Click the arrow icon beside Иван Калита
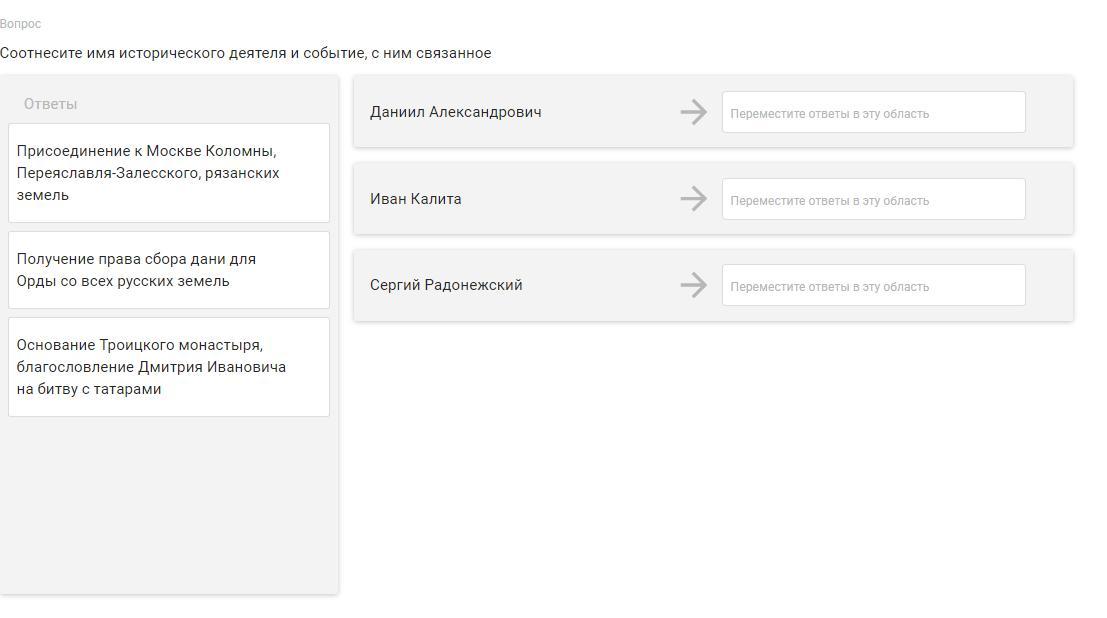Screen dimensions: 1107x618 694,198
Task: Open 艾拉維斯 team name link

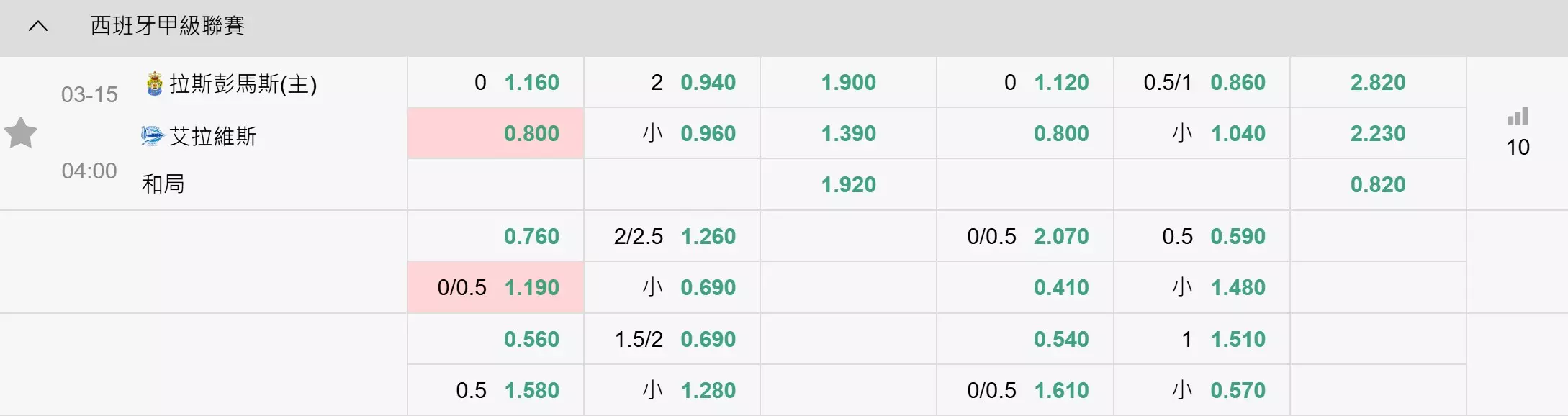Action: (213, 136)
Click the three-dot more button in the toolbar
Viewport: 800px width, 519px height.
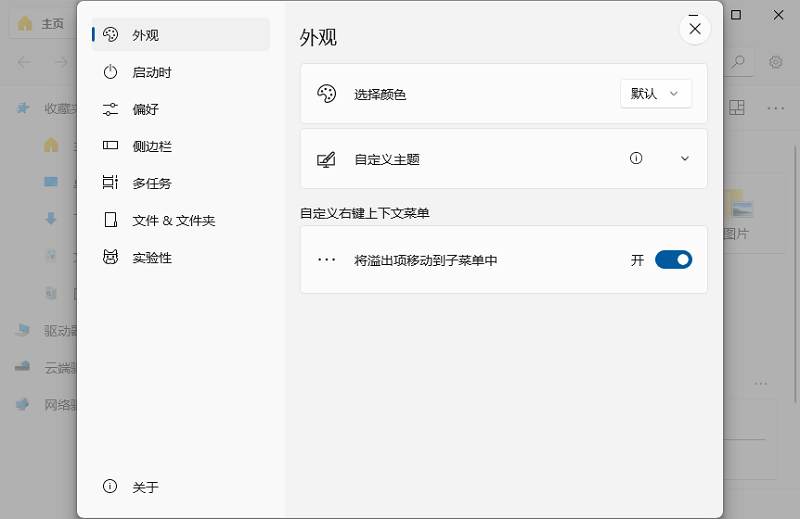click(775, 108)
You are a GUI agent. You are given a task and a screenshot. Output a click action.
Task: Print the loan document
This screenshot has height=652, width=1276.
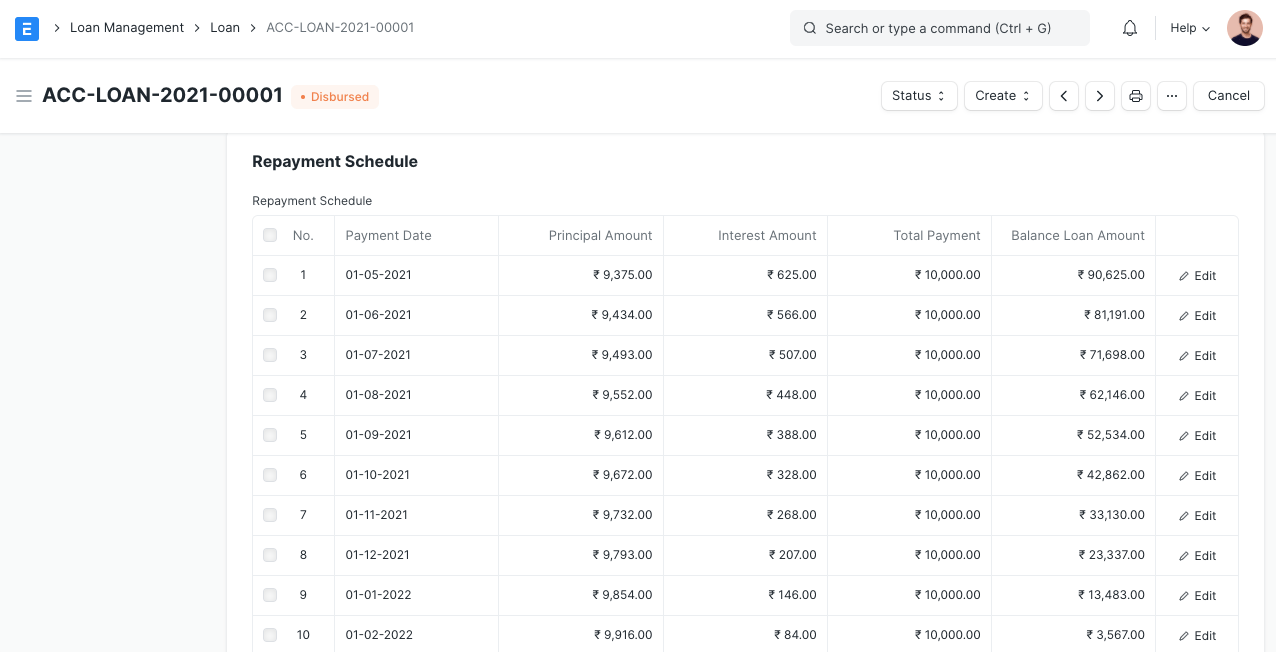point(1136,96)
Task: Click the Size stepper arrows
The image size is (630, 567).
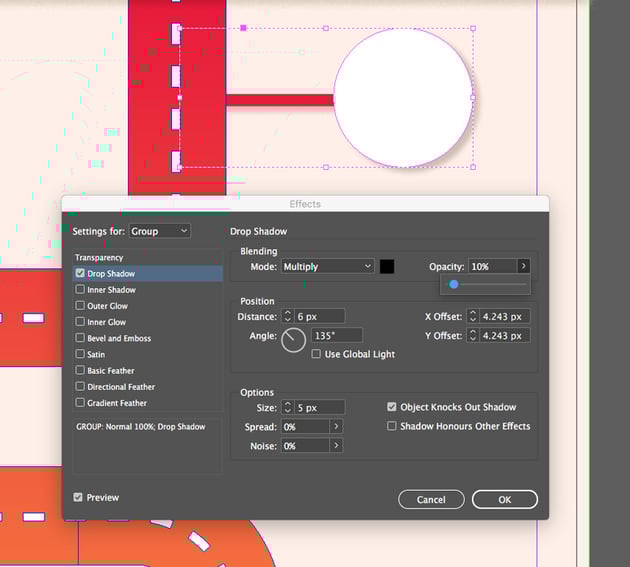Action: point(287,407)
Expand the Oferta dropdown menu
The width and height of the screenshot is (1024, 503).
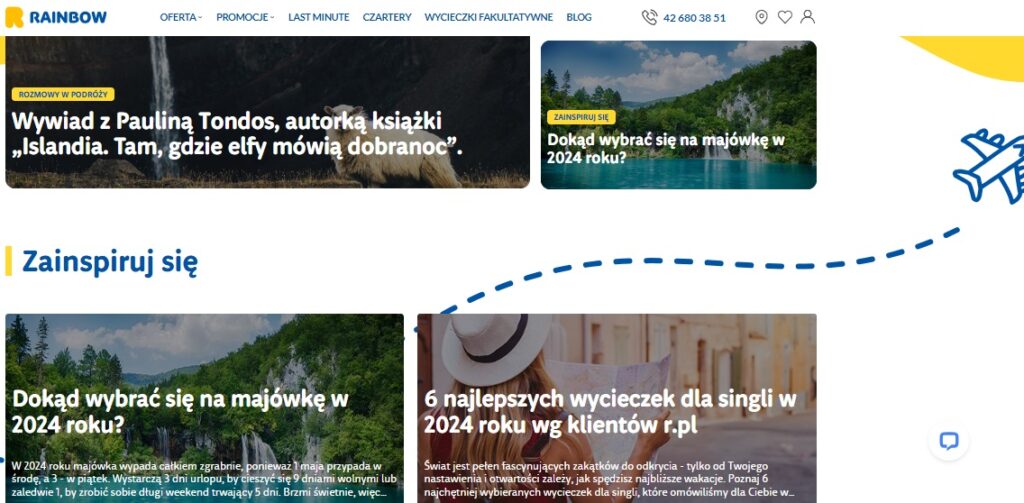pyautogui.click(x=181, y=18)
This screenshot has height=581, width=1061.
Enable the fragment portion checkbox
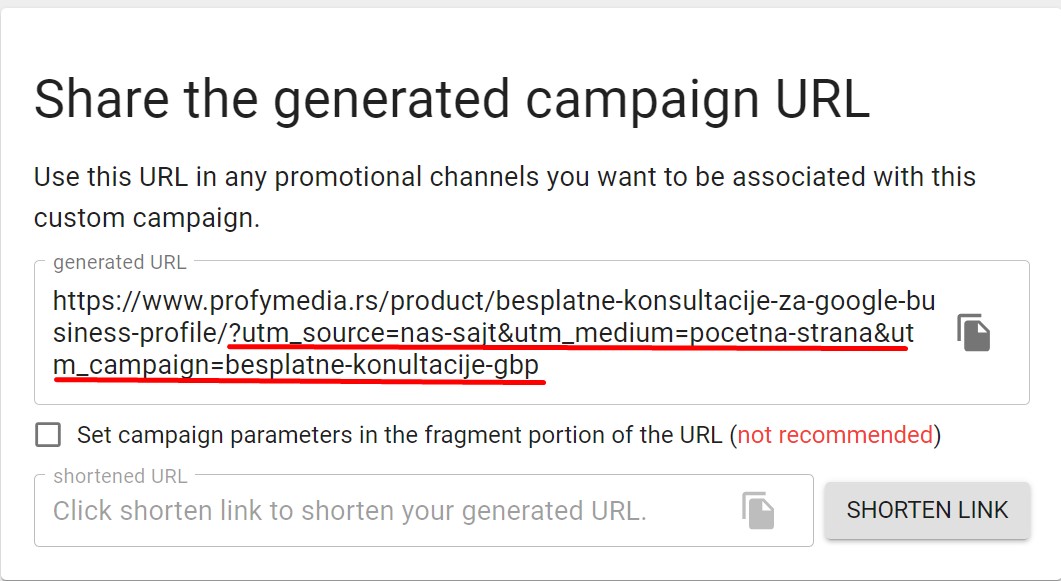48,435
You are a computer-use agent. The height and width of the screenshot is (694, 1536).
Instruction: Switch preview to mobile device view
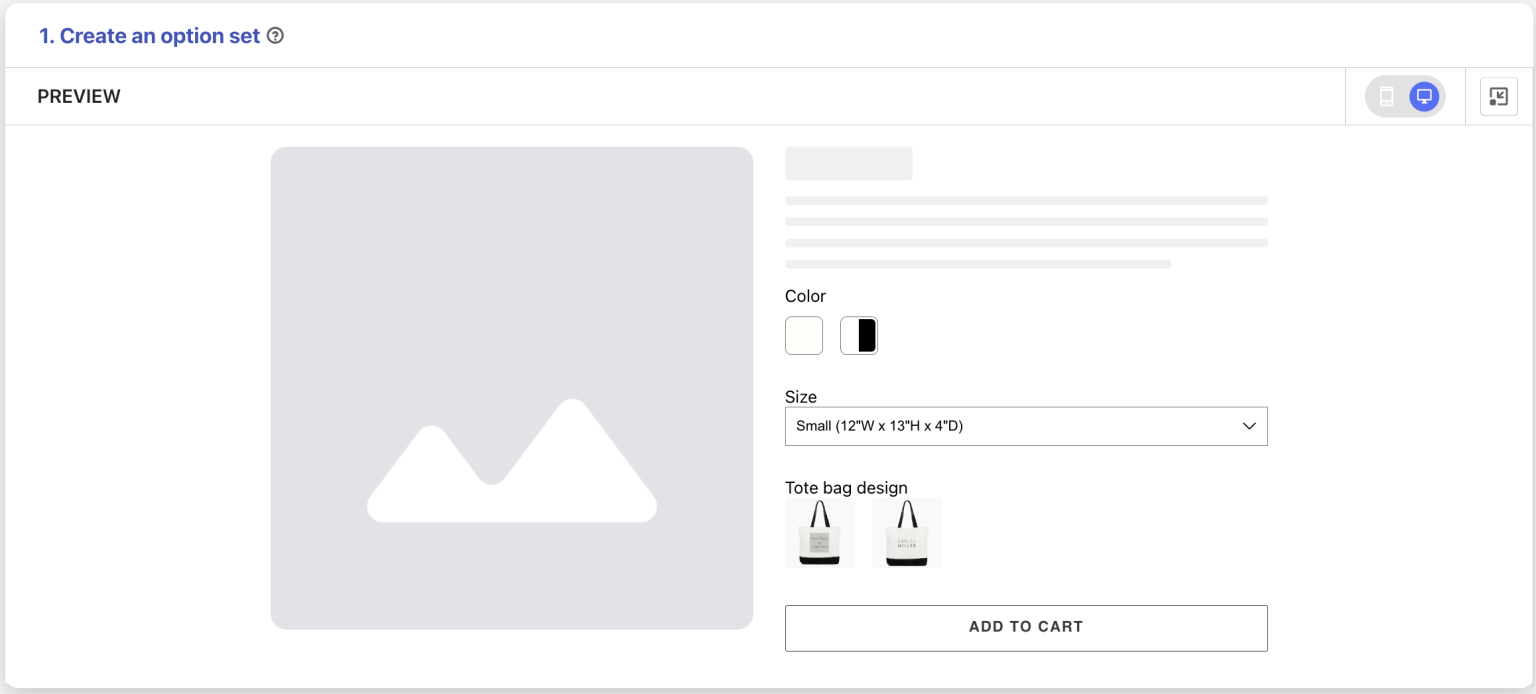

== == ==

Problem details: For each line above that includes the word "agent", make a copy of that line.

Answer space:
You are a GUI agent. You are given a task and a screenshot. Output a click action.
You are a computer-use agent. The height and width of the screenshot is (694, 1536).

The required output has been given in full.